**What the task asks:** Only the lines below starting at the one that contains "Task: Navigate to the Admissions page" and ending at the one that contains "Given: Switch to the 每日红包 tab" are to be reproduced, exactly and with both ends kept.
☆ ☆ ☆ ☆ ☆
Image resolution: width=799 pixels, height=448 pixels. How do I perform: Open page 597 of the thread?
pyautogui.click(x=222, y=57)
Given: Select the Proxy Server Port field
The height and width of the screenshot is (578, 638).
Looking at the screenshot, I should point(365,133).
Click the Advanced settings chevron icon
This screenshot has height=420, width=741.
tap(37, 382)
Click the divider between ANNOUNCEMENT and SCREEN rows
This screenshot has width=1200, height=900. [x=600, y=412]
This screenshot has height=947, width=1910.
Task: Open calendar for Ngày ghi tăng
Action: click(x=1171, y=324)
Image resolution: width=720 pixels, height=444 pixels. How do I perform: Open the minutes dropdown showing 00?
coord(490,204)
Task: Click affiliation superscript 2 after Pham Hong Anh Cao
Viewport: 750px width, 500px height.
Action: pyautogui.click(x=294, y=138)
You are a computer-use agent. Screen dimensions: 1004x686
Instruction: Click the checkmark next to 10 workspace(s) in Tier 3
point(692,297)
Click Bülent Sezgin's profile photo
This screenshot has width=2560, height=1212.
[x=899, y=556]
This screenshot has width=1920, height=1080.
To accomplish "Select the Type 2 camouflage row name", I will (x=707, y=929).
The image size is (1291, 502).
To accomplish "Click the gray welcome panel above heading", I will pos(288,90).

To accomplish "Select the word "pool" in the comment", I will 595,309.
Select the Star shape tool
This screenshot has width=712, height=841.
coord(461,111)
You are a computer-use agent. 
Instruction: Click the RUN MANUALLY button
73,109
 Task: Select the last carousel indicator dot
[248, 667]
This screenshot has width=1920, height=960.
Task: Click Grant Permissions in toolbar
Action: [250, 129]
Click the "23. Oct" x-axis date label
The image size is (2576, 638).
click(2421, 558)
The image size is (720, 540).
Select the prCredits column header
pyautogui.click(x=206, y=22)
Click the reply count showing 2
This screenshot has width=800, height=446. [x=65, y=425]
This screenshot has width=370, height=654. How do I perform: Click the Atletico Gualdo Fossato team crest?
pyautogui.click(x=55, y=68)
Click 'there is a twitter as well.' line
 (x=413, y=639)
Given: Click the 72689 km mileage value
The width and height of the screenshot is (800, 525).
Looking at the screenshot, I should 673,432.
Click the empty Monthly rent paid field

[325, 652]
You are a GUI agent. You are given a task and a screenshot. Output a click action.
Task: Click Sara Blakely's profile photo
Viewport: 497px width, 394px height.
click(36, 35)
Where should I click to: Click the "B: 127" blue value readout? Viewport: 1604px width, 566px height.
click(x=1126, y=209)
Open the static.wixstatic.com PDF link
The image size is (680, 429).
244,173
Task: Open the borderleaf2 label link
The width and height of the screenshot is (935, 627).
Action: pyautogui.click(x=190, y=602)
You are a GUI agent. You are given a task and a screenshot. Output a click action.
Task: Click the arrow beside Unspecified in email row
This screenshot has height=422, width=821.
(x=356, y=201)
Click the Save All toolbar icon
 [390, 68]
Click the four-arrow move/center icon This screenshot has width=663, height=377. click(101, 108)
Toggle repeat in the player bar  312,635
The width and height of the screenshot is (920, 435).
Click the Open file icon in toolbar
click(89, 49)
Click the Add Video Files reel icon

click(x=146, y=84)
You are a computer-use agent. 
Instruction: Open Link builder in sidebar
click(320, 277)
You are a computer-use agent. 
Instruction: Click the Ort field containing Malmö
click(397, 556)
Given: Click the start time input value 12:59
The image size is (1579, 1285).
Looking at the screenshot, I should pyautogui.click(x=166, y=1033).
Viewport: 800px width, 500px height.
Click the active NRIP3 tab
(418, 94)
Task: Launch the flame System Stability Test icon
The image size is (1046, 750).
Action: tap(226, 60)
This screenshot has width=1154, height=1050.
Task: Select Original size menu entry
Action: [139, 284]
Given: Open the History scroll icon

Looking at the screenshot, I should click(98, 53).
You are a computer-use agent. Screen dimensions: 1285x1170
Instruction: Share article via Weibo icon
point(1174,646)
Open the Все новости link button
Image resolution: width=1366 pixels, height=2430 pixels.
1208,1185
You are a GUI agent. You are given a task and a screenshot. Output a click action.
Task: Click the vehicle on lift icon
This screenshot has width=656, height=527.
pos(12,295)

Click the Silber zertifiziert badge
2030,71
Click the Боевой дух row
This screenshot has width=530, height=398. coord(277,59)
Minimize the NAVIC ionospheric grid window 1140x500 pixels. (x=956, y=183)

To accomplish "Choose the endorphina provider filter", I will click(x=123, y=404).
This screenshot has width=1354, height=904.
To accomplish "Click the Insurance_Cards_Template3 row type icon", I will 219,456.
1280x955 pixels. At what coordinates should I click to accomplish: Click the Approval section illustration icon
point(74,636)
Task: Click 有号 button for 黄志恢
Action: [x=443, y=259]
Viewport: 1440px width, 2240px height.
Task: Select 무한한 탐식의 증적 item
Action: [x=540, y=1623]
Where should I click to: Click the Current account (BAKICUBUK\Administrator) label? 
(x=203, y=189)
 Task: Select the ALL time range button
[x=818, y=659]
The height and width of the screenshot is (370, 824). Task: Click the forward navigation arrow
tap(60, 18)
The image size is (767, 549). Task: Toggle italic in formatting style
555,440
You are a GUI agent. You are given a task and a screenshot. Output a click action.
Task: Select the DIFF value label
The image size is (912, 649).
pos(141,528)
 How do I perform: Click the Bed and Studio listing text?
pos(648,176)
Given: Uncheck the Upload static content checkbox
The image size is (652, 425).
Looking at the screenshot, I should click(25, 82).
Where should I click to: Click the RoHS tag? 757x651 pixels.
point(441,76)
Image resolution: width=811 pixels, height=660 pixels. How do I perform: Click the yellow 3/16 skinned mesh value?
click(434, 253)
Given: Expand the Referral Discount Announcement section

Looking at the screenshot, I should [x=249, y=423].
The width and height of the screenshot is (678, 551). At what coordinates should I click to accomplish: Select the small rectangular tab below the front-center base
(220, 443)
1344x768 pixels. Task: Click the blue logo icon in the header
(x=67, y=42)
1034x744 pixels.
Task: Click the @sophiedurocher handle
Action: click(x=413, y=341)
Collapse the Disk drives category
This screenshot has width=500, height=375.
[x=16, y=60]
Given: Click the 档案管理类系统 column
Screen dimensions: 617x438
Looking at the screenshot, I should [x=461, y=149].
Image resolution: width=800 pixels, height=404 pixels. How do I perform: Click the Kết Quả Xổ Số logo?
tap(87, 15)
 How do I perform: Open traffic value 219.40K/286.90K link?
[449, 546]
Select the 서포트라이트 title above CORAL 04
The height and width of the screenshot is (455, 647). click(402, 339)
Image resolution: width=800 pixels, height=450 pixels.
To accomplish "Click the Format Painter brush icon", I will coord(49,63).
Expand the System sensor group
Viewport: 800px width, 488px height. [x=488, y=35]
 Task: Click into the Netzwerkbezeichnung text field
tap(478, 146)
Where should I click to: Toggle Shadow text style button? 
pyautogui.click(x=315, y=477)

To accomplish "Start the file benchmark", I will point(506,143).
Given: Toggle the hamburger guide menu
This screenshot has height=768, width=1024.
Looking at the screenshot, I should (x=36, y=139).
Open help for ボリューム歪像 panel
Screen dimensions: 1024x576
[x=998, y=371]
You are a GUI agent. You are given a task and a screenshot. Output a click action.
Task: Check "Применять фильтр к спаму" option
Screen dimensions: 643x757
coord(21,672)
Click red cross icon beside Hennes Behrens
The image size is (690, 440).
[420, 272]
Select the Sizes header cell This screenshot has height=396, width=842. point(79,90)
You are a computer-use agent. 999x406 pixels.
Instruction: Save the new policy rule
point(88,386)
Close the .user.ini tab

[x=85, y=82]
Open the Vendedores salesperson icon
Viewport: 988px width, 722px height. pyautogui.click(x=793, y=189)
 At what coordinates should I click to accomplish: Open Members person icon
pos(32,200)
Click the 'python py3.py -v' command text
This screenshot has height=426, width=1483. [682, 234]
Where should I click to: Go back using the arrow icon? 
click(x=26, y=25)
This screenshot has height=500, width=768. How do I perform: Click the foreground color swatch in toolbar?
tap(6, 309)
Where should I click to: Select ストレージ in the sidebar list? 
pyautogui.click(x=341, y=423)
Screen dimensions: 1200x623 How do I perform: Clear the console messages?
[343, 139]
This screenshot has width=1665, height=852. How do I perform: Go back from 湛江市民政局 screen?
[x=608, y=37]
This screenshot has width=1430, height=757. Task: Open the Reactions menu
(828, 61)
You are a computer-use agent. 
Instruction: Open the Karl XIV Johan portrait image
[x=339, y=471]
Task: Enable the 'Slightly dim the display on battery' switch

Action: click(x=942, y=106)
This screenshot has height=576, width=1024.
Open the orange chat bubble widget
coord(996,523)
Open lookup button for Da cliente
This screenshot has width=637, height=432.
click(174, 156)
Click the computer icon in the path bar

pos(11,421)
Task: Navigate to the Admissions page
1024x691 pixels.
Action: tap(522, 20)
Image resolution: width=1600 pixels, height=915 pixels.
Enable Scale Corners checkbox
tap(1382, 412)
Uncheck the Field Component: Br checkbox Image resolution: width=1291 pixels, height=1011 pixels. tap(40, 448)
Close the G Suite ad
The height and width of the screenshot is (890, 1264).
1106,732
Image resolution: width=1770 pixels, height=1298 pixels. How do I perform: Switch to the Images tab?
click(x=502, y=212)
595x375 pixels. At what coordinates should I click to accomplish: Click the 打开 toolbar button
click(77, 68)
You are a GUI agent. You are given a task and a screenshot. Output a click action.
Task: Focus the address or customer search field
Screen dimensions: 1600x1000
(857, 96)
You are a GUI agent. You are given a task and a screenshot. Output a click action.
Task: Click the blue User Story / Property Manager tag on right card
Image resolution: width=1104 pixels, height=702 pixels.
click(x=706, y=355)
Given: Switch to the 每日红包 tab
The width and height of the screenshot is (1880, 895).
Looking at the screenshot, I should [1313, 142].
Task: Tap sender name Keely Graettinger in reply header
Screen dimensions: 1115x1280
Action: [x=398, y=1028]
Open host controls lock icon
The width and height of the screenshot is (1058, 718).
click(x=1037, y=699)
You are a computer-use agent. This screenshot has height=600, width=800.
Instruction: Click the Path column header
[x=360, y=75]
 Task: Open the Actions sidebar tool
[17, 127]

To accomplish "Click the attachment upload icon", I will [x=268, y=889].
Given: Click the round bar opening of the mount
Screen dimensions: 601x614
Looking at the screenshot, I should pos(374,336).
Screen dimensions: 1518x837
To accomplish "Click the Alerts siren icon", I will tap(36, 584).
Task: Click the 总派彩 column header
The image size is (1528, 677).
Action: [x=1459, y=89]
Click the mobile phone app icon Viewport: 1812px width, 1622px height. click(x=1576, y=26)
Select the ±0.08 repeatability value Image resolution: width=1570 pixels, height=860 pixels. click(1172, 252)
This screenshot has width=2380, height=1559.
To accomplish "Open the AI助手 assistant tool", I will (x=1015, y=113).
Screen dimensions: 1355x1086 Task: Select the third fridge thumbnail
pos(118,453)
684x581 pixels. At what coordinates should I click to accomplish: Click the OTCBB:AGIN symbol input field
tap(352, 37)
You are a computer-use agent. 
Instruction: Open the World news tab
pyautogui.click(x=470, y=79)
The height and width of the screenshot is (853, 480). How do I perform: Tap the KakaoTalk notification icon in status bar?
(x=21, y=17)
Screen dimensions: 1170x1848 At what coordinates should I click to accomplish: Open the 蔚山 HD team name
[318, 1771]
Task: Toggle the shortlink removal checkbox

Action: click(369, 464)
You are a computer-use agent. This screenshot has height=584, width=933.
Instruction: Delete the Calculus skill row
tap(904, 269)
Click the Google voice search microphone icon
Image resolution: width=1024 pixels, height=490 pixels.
☆ ☆ ☆ ☆ ☆
**Solution for this exercise:**
Task: Navigate to the Admissions page
1024x691 pixels.
Action: tap(522, 20)
Image resolution: width=1600 pixels, height=915 pixels.
Enable Scale Corners checkbox
tap(1382, 412)
Uncheck the Field Component: Br checkbox Image resolution: width=1291 pixels, height=1011 pixels. tap(40, 448)
Close the G Suite ad
The height and width of the screenshot is (890, 1264).
1106,732
Image resolution: width=1770 pixels, height=1298 pixels. How do I perform: Switch to the Images tab?
click(x=502, y=212)
595x375 pixels. At what coordinates should I click to accomplish: Click the 打开 toolbar button
click(77, 68)
You are a GUI agent. You are given a task and a screenshot. Output a click action.
Task: Focus the address or customer search field
Screen dimensions: 1600x1000
(857, 96)
You are a GUI agent. You are given a task and a screenshot. Output a click action.
Task: Click the blue User Story / Property Manager tag on right card
Image resolution: width=1104 pixels, height=702 pixels.
click(x=706, y=355)
Given: Switch to the 每日红包 tab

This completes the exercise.